With no line left out, restate the data word for word.

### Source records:
+++++
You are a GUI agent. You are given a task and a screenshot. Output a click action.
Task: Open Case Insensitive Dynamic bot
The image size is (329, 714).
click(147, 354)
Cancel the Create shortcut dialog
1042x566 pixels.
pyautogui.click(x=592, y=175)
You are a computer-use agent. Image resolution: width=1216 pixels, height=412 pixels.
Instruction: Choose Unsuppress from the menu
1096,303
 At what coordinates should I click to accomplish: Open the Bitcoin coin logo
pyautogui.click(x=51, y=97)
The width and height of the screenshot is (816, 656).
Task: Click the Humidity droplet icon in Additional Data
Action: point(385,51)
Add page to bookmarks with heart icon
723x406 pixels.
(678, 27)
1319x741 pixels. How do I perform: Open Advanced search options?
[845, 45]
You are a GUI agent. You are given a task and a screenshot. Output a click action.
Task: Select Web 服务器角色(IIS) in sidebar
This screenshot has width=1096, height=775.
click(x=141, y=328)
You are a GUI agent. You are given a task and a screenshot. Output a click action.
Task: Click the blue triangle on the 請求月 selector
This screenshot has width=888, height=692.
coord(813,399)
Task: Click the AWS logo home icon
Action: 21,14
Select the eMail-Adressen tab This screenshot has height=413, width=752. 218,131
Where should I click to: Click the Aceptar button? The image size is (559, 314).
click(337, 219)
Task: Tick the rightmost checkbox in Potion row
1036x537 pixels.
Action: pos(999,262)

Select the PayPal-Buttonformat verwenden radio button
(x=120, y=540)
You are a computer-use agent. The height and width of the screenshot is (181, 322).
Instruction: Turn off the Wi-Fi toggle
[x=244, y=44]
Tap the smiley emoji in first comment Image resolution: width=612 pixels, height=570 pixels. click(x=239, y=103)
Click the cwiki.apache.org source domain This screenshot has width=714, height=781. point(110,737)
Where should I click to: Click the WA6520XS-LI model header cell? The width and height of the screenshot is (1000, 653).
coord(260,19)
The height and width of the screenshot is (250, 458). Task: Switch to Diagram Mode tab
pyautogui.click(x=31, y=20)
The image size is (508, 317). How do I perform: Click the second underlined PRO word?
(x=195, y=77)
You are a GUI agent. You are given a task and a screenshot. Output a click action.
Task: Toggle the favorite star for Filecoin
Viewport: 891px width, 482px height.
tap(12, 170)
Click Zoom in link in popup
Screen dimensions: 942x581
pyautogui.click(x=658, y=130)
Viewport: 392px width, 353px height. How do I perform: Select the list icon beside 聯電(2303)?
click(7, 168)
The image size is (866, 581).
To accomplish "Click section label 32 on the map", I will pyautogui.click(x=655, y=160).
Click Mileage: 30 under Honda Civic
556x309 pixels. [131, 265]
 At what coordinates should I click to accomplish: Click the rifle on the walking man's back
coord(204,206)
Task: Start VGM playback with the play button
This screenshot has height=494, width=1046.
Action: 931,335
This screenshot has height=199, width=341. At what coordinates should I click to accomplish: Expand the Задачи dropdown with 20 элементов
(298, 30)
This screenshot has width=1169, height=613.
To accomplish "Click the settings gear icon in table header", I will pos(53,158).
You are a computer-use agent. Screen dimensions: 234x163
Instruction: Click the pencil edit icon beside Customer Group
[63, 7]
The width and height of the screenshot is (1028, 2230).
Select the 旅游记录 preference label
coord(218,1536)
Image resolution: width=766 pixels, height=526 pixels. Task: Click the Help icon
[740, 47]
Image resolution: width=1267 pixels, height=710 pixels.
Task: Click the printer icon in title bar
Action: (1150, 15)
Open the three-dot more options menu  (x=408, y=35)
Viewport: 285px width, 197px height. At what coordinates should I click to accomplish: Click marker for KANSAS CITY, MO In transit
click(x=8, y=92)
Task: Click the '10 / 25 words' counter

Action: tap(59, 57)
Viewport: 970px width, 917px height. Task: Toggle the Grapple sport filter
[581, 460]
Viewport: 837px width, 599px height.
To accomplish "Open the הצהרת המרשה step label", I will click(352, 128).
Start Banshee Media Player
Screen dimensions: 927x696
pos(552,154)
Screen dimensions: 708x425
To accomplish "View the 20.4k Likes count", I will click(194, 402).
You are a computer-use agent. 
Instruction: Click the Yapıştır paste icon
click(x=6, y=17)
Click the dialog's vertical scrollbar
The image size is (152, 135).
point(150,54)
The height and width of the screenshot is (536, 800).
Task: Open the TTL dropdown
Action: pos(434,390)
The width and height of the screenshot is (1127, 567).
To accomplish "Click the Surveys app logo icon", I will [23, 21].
+++++
### Exercise response:
You are a GUI agent. You are given a task and a screenshot. Output a click action.
Task: Open Case Insensitive Dynamic bot
The image size is (329, 714).
click(147, 354)
Cancel the Create shortcut dialog
1042x566 pixels.
pyautogui.click(x=592, y=175)
You are a computer-use agent. Image resolution: width=1216 pixels, height=412 pixels.
Instruction: Choose Unsuppress from the menu
1096,303
 At what coordinates should I click to accomplish: Open the Bitcoin coin logo
pyautogui.click(x=51, y=97)
The width and height of the screenshot is (816, 656).
Task: Click the Humidity droplet icon in Additional Data
Action: point(385,51)
Add page to bookmarks with heart icon
723x406 pixels.
(678, 27)
1319x741 pixels. How do I perform: Open Advanced search options?
[845, 45]
You are a GUI agent. You are given a task and a screenshot. Output a click action.
Task: Select Web 服务器角色(IIS) in sidebar
This screenshot has width=1096, height=775.
click(x=141, y=328)
You are a GUI agent. You are given a task and a screenshot. Output a click action.
Task: Click the blue triangle on the 請求月 selector
This screenshot has width=888, height=692.
coord(813,399)
Task: Click the AWS logo home icon
Action: 21,14
Select the eMail-Adressen tab This screenshot has height=413, width=752. 218,131
Where should I click to: Click the Aceptar button? The image size is (559, 314).
click(337, 219)
Task: Tick the rightmost checkbox in Potion row
1036x537 pixels.
Action: pos(999,262)

Select the PayPal-Buttonformat verwenden radio button
(x=120, y=540)
You are a computer-use agent. The height and width of the screenshot is (181, 322).
Instruction: Turn off the Wi-Fi toggle
[x=244, y=44]
Tap the smiley emoji in first comment Image resolution: width=612 pixels, height=570 pixels. click(x=239, y=103)
Click the cwiki.apache.org source domain This screenshot has width=714, height=781. point(110,737)
Where should I click to: Click the WA6520XS-LI model header cell? The width and height of the screenshot is (1000, 653).
coord(260,19)
The height and width of the screenshot is (250, 458). Task: Switch to Diagram Mode tab
pyautogui.click(x=31, y=20)
The image size is (508, 317). How do I perform: Click the second underlined PRO word?
(x=195, y=77)
You are a GUI agent. You are given a task and a screenshot. Output a click action.
Task: Toggle the favorite star for Filecoin
Viewport: 891px width, 482px height.
tap(12, 170)
Click Zoom in link in popup
Screen dimensions: 942x581
pyautogui.click(x=658, y=130)
Viewport: 392px width, 353px height. How do I perform: Select the list icon beside 聯電(2303)?
click(7, 168)
The image size is (866, 581).
To accomplish "Click section label 32 on the map", I will pyautogui.click(x=655, y=160).
Click Mileage: 30 under Honda Civic
556x309 pixels. [131, 265]
 At what coordinates should I click to accomplish: Click the rifle on the walking man's back
coord(204,206)
Task: Start VGM playback with the play button
This screenshot has height=494, width=1046.
Action: 931,335
This screenshot has height=199, width=341. At what coordinates should I click to accomplish: Expand the Задачи dropdown with 20 элементов
(298, 30)
This screenshot has width=1169, height=613.
To accomplish "Click the settings gear icon in table header", I will pos(53,158).
You are a computer-use agent. Screen dimensions: 234x163
Instruction: Click the pencil edit icon beside Customer Group
[63, 7]
The width and height of the screenshot is (1028, 2230).
Select the 旅游记录 preference label
coord(218,1536)
Image resolution: width=766 pixels, height=526 pixels. Task: Click the Help icon
[740, 47]
Image resolution: width=1267 pixels, height=710 pixels.
Task: Click the printer icon in title bar
Action: (1150, 15)
Open the three-dot more options menu  (x=408, y=35)
Viewport: 285px width, 197px height. At what coordinates should I click to accomplish: Click marker for KANSAS CITY, MO In transit
click(x=8, y=92)
Task: Click the '10 / 25 words' counter

Action: tap(59, 57)
Viewport: 970px width, 917px height. Task: Toggle the Grapple sport filter
[581, 460]
Viewport: 837px width, 599px height.
To accomplish "Open the הצהרת המרשה step label", I will click(352, 128).
Start Banshee Media Player
Screen dimensions: 927x696
pos(552,154)
Screen dimensions: 708x425
To accomplish "View the 20.4k Likes count", I will click(194, 402).
You are a computer-use agent. 
Instruction: Click the Yapıştır paste icon
click(x=6, y=17)
Click the dialog's vertical scrollbar
The image size is (152, 135).
point(150,54)
The height and width of the screenshot is (536, 800).
Task: Open the TTL dropdown
Action: pos(434,390)
The width and height of the screenshot is (1127, 567).
To accomplish "Click the Surveys app logo icon", I will [23, 21].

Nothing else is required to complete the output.